Sumário 22
Publicado em: 18 de April de 2022The war in Ukraine has rekindled the importance of images in international mobilization, but the album of photographs of human tragedies has been growing for years without all human suffering being visible.
Samuel Fosso has made the self-portrait a lifeline to overcome the violence and injustices that have marked the history of the Central African Republic. In the 1970s, he fulfilled his desires with photography; today, he uses his images to navigate between continuing pleasure and suffering. In the China of the 1990s, Rong Rong and his troupe of artists found in performance
a way to resist the social oppression that the drive for economic growth insisted on keeping invisible.
On the other side of the world, Brazilian photographer Lázaro Roberto has recorded the beauty and struggle of his people in an educational and affirmative mission.
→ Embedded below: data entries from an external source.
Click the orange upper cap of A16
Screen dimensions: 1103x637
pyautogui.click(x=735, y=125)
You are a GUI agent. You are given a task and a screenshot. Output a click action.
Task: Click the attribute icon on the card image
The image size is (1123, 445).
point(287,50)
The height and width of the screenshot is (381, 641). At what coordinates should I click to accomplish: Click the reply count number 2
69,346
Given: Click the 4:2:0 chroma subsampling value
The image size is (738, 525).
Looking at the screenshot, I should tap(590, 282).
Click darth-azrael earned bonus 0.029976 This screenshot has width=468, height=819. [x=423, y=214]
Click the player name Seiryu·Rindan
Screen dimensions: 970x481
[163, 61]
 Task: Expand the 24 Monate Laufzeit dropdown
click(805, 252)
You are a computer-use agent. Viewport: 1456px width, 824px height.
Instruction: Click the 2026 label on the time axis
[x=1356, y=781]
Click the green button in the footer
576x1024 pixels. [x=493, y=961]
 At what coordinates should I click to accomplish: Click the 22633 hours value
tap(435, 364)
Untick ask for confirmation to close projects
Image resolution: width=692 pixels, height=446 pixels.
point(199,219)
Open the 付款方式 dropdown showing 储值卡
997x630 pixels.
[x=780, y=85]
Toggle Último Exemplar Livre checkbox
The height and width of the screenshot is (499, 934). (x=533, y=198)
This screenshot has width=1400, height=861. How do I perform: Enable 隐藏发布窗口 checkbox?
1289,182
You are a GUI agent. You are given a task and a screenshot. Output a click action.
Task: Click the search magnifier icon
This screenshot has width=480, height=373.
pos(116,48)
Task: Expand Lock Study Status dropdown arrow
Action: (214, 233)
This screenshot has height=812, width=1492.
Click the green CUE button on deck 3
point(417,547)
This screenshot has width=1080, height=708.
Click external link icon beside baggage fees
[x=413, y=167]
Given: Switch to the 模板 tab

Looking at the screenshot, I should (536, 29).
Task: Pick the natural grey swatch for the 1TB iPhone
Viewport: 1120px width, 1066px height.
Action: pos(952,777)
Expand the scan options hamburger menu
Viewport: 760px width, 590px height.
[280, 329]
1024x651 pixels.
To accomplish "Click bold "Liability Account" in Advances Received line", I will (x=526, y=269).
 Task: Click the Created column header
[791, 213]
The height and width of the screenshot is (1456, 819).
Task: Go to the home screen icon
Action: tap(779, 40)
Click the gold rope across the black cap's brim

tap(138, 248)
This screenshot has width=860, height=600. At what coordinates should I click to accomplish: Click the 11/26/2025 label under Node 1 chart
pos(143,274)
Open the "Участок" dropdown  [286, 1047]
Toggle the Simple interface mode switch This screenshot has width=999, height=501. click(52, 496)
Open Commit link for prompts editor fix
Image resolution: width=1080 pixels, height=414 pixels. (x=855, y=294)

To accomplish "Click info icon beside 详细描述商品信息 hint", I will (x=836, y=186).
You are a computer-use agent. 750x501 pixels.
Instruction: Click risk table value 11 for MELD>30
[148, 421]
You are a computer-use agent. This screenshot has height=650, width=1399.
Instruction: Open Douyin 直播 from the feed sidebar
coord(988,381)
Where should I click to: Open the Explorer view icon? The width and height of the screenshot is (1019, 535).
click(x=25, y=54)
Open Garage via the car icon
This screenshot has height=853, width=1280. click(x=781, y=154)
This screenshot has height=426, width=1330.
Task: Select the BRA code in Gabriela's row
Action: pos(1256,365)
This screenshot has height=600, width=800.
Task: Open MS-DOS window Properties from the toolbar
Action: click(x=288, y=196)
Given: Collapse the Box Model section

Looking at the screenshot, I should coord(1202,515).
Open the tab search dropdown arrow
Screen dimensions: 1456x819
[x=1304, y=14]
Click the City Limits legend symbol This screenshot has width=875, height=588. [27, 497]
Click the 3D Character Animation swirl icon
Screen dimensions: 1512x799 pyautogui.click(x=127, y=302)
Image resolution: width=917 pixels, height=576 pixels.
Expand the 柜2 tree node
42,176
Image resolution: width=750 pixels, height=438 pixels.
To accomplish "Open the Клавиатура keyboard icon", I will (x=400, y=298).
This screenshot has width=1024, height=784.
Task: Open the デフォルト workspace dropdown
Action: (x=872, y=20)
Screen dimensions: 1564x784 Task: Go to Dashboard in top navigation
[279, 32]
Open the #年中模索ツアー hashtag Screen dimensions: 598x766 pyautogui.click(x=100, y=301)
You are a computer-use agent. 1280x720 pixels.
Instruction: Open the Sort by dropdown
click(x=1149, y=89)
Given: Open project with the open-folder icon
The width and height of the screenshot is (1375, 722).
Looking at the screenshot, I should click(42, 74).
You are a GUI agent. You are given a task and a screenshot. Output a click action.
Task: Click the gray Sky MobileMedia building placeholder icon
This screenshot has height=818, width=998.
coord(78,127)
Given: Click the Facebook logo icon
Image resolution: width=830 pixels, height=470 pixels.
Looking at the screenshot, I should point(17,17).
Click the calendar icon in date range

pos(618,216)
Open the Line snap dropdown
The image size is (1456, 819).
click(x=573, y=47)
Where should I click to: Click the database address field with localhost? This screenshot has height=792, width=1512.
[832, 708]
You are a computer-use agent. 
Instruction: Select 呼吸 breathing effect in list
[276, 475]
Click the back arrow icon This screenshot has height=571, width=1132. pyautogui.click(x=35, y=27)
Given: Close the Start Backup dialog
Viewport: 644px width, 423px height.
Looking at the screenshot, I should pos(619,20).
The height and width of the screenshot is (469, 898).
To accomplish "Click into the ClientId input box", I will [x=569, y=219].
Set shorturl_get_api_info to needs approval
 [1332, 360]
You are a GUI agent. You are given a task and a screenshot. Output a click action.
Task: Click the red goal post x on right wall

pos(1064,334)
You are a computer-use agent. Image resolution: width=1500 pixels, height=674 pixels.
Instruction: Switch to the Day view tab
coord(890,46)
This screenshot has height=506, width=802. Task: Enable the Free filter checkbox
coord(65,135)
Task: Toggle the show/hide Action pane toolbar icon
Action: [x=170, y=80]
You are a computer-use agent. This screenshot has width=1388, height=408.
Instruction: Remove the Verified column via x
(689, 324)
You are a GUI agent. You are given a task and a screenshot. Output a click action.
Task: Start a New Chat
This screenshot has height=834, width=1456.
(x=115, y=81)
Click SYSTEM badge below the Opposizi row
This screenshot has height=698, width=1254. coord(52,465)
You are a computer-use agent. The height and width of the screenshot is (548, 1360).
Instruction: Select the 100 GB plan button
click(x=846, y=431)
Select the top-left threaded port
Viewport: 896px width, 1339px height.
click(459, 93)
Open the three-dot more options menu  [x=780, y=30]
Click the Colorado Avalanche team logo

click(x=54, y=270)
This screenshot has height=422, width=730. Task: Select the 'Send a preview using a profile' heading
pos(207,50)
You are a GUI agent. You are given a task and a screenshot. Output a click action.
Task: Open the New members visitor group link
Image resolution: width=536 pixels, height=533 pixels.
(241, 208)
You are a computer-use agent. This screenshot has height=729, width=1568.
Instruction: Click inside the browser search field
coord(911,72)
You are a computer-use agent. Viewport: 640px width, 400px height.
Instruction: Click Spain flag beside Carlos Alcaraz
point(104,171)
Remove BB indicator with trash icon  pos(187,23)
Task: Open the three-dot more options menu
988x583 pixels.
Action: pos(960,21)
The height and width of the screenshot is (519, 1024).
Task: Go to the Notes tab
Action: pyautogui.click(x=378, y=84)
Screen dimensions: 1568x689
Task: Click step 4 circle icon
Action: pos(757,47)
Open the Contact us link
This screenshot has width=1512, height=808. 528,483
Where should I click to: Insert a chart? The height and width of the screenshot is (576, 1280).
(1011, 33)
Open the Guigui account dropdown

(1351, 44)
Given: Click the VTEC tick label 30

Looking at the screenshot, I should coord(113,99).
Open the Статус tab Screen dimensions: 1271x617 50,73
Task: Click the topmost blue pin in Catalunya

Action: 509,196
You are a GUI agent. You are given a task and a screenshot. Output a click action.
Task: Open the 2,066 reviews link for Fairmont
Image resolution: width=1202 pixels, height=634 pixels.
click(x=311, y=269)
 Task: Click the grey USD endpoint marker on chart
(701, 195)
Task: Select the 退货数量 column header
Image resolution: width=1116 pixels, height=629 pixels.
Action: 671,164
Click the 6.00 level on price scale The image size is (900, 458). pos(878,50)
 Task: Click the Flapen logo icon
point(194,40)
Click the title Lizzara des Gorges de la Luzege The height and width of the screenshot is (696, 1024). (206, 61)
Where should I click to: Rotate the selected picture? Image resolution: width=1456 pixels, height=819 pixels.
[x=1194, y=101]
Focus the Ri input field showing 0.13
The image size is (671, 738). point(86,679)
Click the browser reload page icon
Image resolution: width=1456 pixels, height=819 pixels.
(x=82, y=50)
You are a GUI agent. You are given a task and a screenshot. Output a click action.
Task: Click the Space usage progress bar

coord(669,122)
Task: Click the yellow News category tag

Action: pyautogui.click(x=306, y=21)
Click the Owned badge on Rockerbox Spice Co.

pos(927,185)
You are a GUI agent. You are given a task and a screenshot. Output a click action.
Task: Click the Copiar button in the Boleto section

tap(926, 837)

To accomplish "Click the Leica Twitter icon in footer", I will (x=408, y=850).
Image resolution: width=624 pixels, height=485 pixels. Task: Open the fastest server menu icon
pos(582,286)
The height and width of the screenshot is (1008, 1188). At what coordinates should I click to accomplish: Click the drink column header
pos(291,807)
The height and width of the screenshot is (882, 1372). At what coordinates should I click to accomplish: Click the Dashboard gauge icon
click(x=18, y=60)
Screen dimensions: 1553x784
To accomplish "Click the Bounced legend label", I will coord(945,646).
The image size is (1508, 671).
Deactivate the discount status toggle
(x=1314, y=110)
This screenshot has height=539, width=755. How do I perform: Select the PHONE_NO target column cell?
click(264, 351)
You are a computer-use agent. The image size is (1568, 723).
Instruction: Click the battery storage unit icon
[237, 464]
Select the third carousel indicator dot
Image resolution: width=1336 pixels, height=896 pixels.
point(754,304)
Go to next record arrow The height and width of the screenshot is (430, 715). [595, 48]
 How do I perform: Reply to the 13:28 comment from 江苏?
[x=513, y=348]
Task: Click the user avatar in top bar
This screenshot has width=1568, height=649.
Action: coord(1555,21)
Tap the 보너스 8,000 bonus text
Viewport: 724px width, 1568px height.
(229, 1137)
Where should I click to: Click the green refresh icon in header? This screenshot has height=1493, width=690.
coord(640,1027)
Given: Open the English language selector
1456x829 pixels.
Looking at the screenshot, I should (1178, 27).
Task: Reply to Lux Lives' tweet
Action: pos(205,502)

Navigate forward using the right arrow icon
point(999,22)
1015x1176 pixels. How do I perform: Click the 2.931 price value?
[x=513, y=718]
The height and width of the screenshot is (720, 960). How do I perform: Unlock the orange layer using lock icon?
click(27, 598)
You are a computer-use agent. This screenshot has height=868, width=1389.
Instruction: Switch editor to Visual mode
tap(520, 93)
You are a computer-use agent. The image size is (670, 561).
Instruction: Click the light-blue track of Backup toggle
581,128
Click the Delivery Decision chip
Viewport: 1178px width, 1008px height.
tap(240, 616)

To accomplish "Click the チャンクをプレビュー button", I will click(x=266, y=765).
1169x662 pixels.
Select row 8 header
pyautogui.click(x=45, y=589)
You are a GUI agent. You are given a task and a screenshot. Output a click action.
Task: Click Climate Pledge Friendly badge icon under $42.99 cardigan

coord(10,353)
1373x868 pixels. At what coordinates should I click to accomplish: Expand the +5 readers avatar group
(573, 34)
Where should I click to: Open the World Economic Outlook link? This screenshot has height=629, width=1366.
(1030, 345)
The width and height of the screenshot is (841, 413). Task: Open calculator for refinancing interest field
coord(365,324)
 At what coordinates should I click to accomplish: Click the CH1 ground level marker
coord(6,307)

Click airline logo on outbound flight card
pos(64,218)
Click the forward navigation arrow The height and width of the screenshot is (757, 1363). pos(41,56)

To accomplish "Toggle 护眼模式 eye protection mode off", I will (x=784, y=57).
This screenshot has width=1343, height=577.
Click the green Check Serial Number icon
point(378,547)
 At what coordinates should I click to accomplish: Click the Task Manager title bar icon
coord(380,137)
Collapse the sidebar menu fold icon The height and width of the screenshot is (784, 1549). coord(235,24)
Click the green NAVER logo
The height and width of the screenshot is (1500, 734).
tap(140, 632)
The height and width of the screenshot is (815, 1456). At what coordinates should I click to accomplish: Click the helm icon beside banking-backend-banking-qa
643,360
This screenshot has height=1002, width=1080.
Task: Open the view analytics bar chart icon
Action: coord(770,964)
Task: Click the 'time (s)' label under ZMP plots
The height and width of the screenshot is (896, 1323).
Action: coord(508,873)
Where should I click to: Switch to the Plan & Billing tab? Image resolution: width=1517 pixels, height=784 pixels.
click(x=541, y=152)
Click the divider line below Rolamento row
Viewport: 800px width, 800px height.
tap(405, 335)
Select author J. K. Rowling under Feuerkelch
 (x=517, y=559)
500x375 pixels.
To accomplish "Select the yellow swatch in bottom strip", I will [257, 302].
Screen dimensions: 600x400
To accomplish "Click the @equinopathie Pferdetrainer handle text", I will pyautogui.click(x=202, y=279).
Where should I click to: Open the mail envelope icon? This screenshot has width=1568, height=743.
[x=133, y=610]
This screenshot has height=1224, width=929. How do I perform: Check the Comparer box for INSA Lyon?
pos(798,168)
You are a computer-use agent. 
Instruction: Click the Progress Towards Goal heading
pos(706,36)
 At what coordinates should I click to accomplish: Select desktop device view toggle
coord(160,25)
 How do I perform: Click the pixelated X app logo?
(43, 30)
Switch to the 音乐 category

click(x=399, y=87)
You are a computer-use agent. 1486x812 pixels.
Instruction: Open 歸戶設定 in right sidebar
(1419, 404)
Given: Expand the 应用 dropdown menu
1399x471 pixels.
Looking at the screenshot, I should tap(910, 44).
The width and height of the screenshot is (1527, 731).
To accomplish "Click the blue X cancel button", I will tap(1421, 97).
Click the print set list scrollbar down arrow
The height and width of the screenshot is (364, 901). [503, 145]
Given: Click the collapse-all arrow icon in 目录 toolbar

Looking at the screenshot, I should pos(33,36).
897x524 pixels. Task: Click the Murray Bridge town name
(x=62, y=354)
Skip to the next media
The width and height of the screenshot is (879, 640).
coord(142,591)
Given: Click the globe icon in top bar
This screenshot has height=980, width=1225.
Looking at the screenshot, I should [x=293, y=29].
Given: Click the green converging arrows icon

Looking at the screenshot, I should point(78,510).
His work gave rise to the Zumví Afro Photography
Archive, one of the most important independent collections in the country.
In his collages and writings, Arthur Jafa has also rewritten history, seeking justice by denouncing the concealment by European modernism of African roots and making evident the contribution of Black art to world culture.
Using mutilated newspapers to highlight their photographic coverage, Mabe Bethônico eloquently shows us the crimes of Mariana and Brumadinho and the perverse association between industry and journalism. Who has the right to build a future, asks art historian
T. J. Demos. In order to combat the racial violence of capitalism, one must listen to Black, transsexual and indigenous art.
In the informality of Fernanda Liberti’s photographs, a silent, libertarian rebellion stitches alliances between distinct identities. Her visual album is included as a poster for ZUM subscribers.
In her photographs and writings, Castiel Vitorino Brasileiro teaches us that her transmutation is not only a form of healing, but a revolutionary opportunity for images, languages and ourselves to find new ways of being and existing.